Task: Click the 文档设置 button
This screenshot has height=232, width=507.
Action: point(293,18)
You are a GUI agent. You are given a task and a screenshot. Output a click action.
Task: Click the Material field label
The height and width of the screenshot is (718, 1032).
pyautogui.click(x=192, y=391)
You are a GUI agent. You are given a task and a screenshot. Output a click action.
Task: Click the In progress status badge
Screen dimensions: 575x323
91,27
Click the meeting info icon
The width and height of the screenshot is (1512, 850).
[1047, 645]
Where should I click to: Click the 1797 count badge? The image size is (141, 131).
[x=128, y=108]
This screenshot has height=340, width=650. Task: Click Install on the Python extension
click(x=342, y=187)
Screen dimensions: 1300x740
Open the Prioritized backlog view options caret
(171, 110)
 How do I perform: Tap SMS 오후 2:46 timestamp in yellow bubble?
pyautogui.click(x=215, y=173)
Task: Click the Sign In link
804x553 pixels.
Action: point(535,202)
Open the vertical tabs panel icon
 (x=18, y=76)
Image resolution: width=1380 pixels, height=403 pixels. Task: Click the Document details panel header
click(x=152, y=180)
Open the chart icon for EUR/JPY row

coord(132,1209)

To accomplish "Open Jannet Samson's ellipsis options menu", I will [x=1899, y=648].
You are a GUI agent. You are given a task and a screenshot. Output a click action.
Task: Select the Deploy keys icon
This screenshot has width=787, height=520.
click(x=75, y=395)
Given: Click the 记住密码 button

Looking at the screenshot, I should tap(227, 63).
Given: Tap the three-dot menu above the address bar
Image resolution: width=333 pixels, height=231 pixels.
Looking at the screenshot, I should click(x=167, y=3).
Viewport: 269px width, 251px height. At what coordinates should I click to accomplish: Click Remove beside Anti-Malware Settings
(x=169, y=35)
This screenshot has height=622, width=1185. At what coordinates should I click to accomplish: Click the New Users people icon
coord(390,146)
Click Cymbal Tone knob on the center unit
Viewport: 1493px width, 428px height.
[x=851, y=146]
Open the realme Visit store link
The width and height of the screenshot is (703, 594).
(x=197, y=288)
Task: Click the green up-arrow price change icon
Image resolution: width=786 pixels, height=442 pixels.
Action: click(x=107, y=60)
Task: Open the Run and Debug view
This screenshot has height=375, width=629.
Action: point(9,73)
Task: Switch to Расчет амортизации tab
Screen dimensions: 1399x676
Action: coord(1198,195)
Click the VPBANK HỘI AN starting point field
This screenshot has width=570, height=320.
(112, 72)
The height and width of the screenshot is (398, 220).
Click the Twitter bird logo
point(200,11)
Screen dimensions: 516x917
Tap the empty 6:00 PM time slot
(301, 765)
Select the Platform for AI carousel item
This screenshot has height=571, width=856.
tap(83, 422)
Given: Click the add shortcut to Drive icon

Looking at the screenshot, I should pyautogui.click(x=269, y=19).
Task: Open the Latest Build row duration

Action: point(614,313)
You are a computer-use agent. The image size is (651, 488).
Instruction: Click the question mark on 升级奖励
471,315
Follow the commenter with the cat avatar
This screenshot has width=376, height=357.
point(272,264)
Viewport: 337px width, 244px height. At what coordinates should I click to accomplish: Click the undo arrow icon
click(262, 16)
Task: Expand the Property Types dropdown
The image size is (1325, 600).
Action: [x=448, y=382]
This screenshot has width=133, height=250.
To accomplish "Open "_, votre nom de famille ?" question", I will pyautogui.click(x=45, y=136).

.....

** What the exercise asks **
Where the string "will" occurs in a line of the material above, copy the whole line.

** Answer to this task **
To accomplish "Open Jannet Samson's ellipsis options menu", I will [x=1899, y=648].
To accomplish "Open "_, votre nom de famille ?" question", I will pyautogui.click(x=45, y=136).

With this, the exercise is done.